Directions »
Write out exactly the line containing "Expand the Версия PHP (CGI) dropdown" along with each line that follows it in the records below, and no others.

Data for this task »
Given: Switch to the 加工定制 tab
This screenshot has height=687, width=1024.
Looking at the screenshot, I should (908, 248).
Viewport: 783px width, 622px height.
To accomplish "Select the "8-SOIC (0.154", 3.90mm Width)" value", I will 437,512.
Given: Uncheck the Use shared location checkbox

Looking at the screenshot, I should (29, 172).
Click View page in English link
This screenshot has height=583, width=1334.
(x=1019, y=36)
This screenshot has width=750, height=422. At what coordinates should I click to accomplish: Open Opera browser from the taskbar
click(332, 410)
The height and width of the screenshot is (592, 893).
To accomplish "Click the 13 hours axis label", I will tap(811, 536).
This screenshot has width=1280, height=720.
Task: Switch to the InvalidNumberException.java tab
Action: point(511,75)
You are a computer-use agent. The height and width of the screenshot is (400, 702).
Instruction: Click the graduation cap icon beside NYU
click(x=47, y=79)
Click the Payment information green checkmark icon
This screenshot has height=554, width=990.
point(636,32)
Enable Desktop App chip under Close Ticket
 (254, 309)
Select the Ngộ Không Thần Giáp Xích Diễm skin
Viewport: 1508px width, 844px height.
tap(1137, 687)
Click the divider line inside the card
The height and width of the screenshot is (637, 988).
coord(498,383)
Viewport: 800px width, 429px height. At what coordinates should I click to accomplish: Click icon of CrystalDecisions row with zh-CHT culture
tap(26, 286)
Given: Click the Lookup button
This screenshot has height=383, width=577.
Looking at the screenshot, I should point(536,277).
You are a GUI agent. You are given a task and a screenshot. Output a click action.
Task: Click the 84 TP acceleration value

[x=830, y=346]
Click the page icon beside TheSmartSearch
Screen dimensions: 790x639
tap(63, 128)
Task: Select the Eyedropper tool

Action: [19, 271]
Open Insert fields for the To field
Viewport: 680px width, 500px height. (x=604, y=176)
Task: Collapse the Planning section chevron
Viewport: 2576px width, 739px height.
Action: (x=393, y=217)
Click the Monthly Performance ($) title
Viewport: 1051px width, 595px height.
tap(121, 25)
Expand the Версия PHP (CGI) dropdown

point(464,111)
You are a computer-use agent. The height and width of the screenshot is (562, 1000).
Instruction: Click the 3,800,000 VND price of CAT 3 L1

Written response »
Expand the Версия PHP (CGI) dropdown

point(464,111)
You are a computer-use agent. The height and width of the screenshot is (562, 1000).
Instruction: Click the 3,800,000 VND price of CAT 3 L1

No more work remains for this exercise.